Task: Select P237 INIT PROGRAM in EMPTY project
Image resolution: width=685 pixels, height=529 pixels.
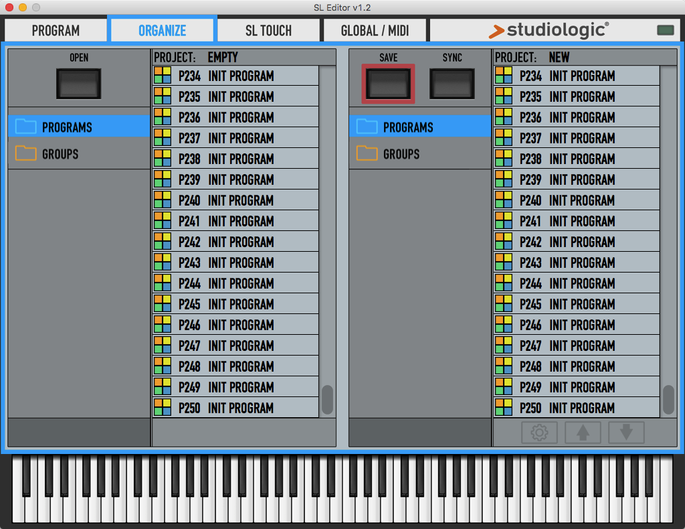Action: pos(235,138)
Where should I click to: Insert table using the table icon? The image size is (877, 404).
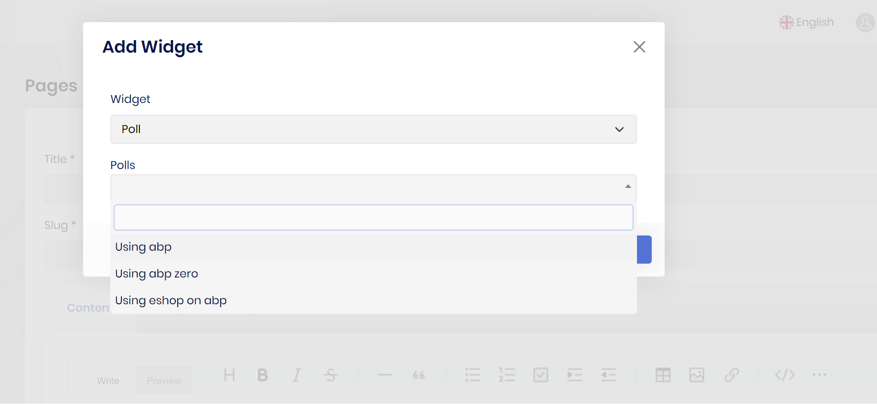[663, 375]
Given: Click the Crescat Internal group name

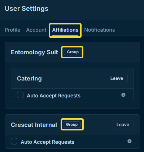Looking at the screenshot, I should point(34,125).
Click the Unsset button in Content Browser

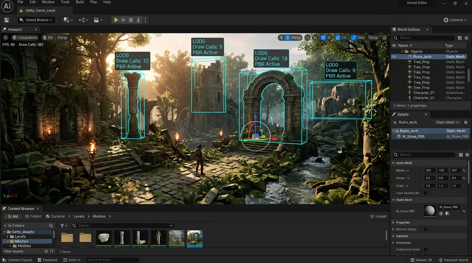(378, 216)
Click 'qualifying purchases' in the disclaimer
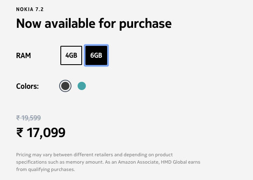 coord(51,169)
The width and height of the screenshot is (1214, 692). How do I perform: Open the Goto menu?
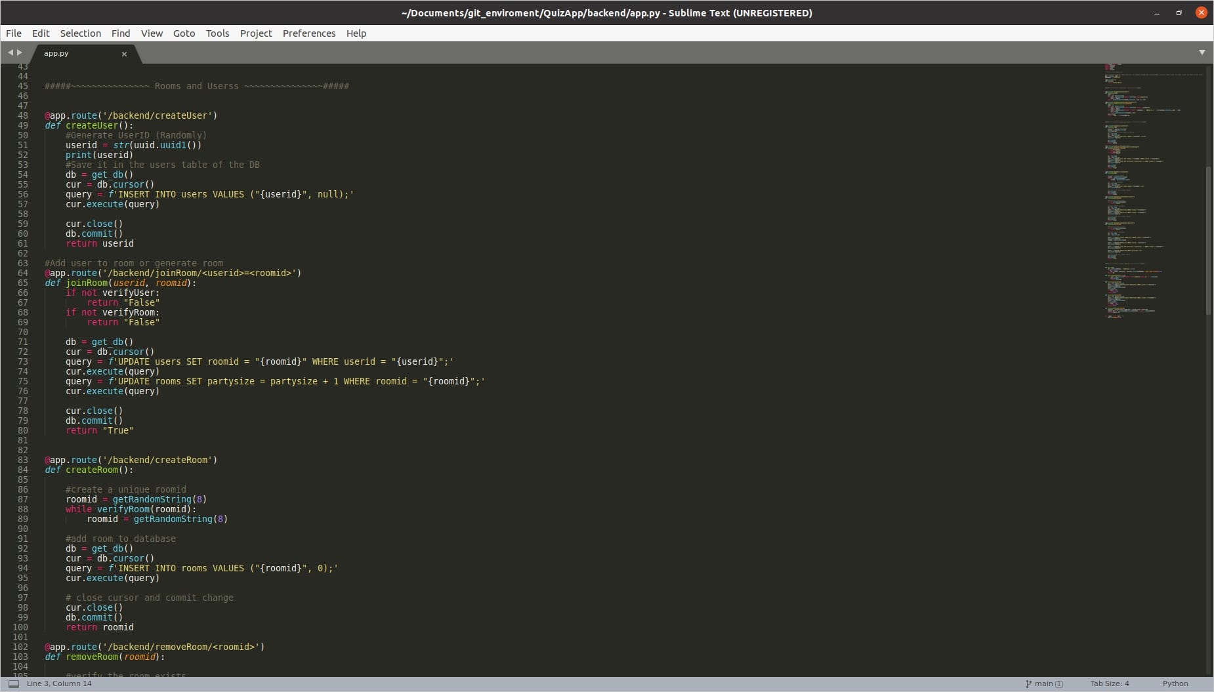pos(184,33)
==========
Task to complete
An exact copy of all entries is needed, with no pictures in it.

Completed exercise
Task: Select P237 INIT PROGRAM in EMPTY project
Image resolution: width=685 pixels, height=529 pixels.
Action: pos(235,138)
Where should I click to: Insert table using the table icon? The image size is (877, 404).
[663, 375]
Given: Click the Crescat Internal group name

Looking at the screenshot, I should point(34,125).
Click the Unsset button in Content Browser

(378, 216)
Click 'qualifying purchases' in the disclaimer
 coord(51,169)
The width and height of the screenshot is (1214, 692). How do I perform: Open the Goto menu?
pos(184,33)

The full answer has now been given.